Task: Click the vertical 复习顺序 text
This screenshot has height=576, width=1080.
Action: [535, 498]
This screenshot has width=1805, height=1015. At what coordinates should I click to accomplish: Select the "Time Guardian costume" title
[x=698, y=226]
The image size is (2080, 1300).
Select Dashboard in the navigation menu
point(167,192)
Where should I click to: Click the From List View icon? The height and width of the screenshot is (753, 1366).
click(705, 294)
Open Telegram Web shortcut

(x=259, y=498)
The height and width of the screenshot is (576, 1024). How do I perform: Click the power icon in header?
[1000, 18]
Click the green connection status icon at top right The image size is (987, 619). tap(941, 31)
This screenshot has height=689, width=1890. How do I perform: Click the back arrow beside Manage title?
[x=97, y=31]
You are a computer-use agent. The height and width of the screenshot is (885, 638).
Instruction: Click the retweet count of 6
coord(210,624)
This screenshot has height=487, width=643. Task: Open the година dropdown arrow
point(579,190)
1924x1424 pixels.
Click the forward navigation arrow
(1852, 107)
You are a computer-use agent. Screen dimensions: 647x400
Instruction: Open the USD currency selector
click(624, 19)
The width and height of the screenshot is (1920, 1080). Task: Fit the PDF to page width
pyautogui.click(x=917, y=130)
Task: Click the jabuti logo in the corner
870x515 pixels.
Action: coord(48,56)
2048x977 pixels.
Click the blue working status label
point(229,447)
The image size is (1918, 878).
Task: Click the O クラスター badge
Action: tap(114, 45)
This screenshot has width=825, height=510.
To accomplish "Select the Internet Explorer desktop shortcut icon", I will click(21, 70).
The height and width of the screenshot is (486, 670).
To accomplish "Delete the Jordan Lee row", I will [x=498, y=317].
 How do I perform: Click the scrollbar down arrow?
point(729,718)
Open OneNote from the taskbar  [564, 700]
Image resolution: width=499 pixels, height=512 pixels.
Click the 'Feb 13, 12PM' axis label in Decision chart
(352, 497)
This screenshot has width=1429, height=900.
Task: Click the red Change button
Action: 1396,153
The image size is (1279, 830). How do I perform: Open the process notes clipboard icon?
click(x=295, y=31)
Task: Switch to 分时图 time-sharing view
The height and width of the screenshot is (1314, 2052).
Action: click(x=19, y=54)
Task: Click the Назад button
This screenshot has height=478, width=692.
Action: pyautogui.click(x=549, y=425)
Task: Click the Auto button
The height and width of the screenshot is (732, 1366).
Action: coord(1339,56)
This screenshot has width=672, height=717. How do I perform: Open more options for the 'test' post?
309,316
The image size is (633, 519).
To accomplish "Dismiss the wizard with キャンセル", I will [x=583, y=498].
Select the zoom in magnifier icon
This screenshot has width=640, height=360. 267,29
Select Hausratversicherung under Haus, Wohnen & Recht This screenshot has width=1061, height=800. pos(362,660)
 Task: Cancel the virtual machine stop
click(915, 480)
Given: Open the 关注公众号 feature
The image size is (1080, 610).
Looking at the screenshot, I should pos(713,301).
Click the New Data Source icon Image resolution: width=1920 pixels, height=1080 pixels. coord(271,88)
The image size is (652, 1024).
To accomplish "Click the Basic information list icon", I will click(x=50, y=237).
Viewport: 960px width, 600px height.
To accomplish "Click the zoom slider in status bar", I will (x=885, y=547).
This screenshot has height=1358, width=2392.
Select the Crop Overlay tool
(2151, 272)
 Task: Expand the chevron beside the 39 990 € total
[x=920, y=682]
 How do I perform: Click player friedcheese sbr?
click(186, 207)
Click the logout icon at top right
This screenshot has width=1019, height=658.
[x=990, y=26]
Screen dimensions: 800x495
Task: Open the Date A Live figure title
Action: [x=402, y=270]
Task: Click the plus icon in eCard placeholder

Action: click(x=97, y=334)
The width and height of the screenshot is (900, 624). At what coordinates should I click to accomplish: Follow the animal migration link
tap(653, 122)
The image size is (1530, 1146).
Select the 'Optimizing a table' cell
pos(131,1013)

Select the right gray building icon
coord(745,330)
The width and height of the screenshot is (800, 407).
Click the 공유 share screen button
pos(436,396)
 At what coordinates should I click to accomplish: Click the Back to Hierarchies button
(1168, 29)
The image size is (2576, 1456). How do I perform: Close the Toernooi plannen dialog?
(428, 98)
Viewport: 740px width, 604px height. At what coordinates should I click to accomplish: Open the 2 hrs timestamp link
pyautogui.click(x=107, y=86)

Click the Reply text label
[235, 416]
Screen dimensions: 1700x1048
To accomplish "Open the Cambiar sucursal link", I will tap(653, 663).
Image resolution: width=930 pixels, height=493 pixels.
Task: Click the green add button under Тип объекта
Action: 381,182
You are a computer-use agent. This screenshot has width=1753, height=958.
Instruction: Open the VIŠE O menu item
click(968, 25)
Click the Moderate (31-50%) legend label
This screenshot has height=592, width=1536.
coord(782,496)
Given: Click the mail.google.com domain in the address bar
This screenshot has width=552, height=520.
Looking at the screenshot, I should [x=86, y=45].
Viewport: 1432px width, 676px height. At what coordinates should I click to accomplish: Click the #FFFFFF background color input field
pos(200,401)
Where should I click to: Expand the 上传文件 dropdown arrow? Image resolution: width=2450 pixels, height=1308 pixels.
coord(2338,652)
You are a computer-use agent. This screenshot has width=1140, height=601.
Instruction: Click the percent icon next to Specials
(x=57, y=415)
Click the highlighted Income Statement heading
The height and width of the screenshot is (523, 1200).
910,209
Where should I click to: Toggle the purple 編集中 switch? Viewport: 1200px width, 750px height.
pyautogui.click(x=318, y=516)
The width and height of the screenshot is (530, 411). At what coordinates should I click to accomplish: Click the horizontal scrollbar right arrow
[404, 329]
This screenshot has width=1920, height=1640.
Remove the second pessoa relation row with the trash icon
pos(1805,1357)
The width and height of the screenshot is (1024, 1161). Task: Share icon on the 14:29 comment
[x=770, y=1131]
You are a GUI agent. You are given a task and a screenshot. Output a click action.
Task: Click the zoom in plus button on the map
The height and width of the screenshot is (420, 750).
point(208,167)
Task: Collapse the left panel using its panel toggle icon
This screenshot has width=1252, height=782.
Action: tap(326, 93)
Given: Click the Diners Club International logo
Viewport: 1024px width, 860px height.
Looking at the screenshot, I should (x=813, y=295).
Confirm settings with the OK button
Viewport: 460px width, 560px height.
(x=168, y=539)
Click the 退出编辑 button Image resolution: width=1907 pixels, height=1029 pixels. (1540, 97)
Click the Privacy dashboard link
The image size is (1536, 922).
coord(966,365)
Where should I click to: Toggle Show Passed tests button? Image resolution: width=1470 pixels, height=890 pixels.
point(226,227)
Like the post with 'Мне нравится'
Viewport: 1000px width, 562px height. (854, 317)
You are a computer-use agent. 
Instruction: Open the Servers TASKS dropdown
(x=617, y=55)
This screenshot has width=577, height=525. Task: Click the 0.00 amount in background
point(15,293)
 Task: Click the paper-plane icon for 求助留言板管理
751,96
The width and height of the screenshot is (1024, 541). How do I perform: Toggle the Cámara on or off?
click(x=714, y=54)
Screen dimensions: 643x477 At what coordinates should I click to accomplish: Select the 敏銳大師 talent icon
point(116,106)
────────
• **WHAT YOU WILL DO**: Rewrite all the lines above, putting "Microsoft Edge" wherever "Internet Explorer" appears and leaving everything else unchanged.

• **TASK SOLUTION**:
Task: Click the vertical 复习顺序 text
This screenshot has height=576, width=1080.
Action: [535, 498]
This screenshot has width=1805, height=1015. At what coordinates should I click to accomplish: Select the "Time Guardian costume" title
[x=698, y=226]
The image size is (2080, 1300).
Select Dashboard in the navigation menu
point(167,192)
Where should I click to: Click the From List View icon? The height and width of the screenshot is (753, 1366).
click(705, 294)
Open Telegram Web shortcut

(x=259, y=498)
The height and width of the screenshot is (576, 1024). How do I perform: Click the power icon in header?
[1000, 18]
Click the green connection status icon at top right The image size is (987, 619). tap(941, 31)
This screenshot has height=689, width=1890. How do I perform: Click the back arrow beside Manage title?
[x=97, y=31]
You are a computer-use agent. The height and width of the screenshot is (885, 638).
Instruction: Click the retweet count of 6
coord(210,624)
This screenshot has height=487, width=643. Task: Open the година dropdown arrow
point(579,190)
1924x1424 pixels.
Click the forward navigation arrow
(1852, 107)
You are a computer-use agent. Screen dimensions: 647x400
Instruction: Open the USD currency selector
click(624, 19)
The width and height of the screenshot is (1920, 1080). Task: Fit the PDF to page width
pyautogui.click(x=917, y=130)
Task: Click the jabuti logo in the corner
870x515 pixels.
Action: coord(48,56)
2048x977 pixels.
Click the blue working status label
point(229,447)
The image size is (1918, 878).
Task: Click the O クラスター badge
Action: tap(114, 45)
This screenshot has width=825, height=510.
To accomplish "Select the Microsoft Edge desktop shortcut icon", I will click(21, 70).
The height and width of the screenshot is (486, 670).
To accomplish "Delete the Jordan Lee row", I will [x=498, y=317].
 How do I perform: Click the scrollbar down arrow?
point(729,718)
Open OneNote from the taskbar  [564, 700]
Image resolution: width=499 pixels, height=512 pixels.
Click the 'Feb 13, 12PM' axis label in Decision chart
(352, 497)
This screenshot has width=1429, height=900.
Task: Click the red Change button
Action: 1396,153
The image size is (1279, 830). How do I perform: Open the process notes clipboard icon?
click(x=295, y=31)
Task: Switch to 分时图 time-sharing view
The height and width of the screenshot is (1314, 2052).
Action: click(x=19, y=54)
Task: Click the Назад button
This screenshot has height=478, width=692.
Action: pyautogui.click(x=549, y=425)
Task: Click the Auto button
The height and width of the screenshot is (732, 1366).
Action: coord(1339,56)
This screenshot has width=672, height=717. How do I perform: Open more options for the 'test' post?
309,316
The image size is (633, 519).
To accomplish "Dismiss the wizard with キャンセル", I will [x=583, y=498].
Select the zoom in magnifier icon
This screenshot has width=640, height=360. 267,29
Select Hausratversicherung under Haus, Wohnen & Recht This screenshot has width=1061, height=800. pos(362,660)
 Task: Cancel the virtual machine stop
click(915, 480)
Given: Open the 关注公众号 feature
The image size is (1080, 610).
Looking at the screenshot, I should pos(713,301).
Click the New Data Source icon Image resolution: width=1920 pixels, height=1080 pixels. coord(271,88)
The image size is (652, 1024).
To accomplish "Click the Basic information list icon", I will click(x=50, y=237).
Viewport: 960px width, 600px height.
To accomplish "Click the zoom slider in status bar", I will (x=885, y=547).
This screenshot has height=1358, width=2392.
Select the Crop Overlay tool
(2151, 272)
 Task: Expand the chevron beside the 39 990 € total
[x=920, y=682]
 How do I perform: Click player friedcheese sbr?
click(186, 207)
Click the logout icon at top right
This screenshot has width=1019, height=658.
[x=990, y=26]
Screen dimensions: 800x495
Task: Open the Date A Live figure title
Action: [x=402, y=270]
Task: Click the plus icon in eCard placeholder

Action: click(x=97, y=334)
The width and height of the screenshot is (900, 624). At what coordinates should I click to accomplish: Follow the animal migration link
tap(653, 122)
The image size is (1530, 1146).
Select the 'Optimizing a table' cell
pos(131,1013)

Select the right gray building icon
coord(745,330)
The width and height of the screenshot is (800, 407).
Click the 공유 share screen button
pos(436,396)
 At what coordinates should I click to accomplish: Click the Back to Hierarchies button
(1168, 29)
The image size is (2576, 1456). How do I perform: Close the Toernooi plannen dialog?
(428, 98)
Viewport: 740px width, 604px height. At what coordinates should I click to accomplish: Open the 2 hrs timestamp link
pyautogui.click(x=107, y=86)

Click the Reply text label
[235, 416]
Screen dimensions: 1700x1048
To accomplish "Open the Cambiar sucursal link", I will tap(653, 663).
Image resolution: width=930 pixels, height=493 pixels.
Task: Click the green add button under Тип объекта
Action: 381,182
You are a computer-use agent. This screenshot has width=1753, height=958.
Instruction: Open the VIŠE O menu item
click(968, 25)
Click the Moderate (31-50%) legend label
This screenshot has height=592, width=1536.
coord(782,496)
Given: Click the mail.google.com domain in the address bar
This screenshot has width=552, height=520.
Looking at the screenshot, I should [x=86, y=45].
Viewport: 1432px width, 676px height. At what coordinates should I click to accomplish: Click the #FFFFFF background color input field
pos(200,401)
Where should I click to: Expand the 上传文件 dropdown arrow? Image resolution: width=2450 pixels, height=1308 pixels.
coord(2338,652)
You are a computer-use agent. This screenshot has width=1140, height=601.
Instruction: Click the percent icon next to Specials
(x=57, y=415)
Click the highlighted Income Statement heading
The height and width of the screenshot is (523, 1200).
910,209
Where should I click to: Toggle the purple 編集中 switch? Viewport: 1200px width, 750px height.
pyautogui.click(x=318, y=516)
The width and height of the screenshot is (530, 411). At what coordinates should I click to accomplish: Click the horizontal scrollbar right arrow
[404, 329]
This screenshot has width=1920, height=1640.
Remove the second pessoa relation row with the trash icon
pos(1805,1357)
The width and height of the screenshot is (1024, 1161). Task: Share icon on the 14:29 comment
[x=770, y=1131]
You are a GUI agent. You are given a task and a screenshot. Output a click action.
Task: Click the zoom in plus button on the map
The height and width of the screenshot is (420, 750).
point(208,167)
Task: Collapse the left panel using its panel toggle icon
This screenshot has width=1252, height=782.
Action: tap(326, 93)
Given: Click the Diners Club International logo
Viewport: 1024px width, 860px height.
Looking at the screenshot, I should (x=813, y=295).
Confirm settings with the OK button
Viewport: 460px width, 560px height.
(x=168, y=539)
Click the 退出编辑 button Image resolution: width=1907 pixels, height=1029 pixels. (1540, 97)
Click the Privacy dashboard link
The image size is (1536, 922).
coord(966,365)
Where should I click to: Toggle Show Passed tests button? Image resolution: width=1470 pixels, height=890 pixels.
point(226,227)
Like the post with 'Мне нравится'
Viewport: 1000px width, 562px height. (854, 317)
You are a computer-use agent. 
Instruction: Open the Servers TASKS dropdown
(x=617, y=55)
This screenshot has width=577, height=525. Task: Click the 0.00 amount in background
point(15,293)
 Task: Click the paper-plane icon for 求助留言板管理
751,96
The width and height of the screenshot is (1024, 541). How do I perform: Toggle the Cámara on or off?
click(x=714, y=54)
Screen dimensions: 643x477 At what coordinates should I click to accomplish: Select the 敏銳大師 talent icon
point(116,106)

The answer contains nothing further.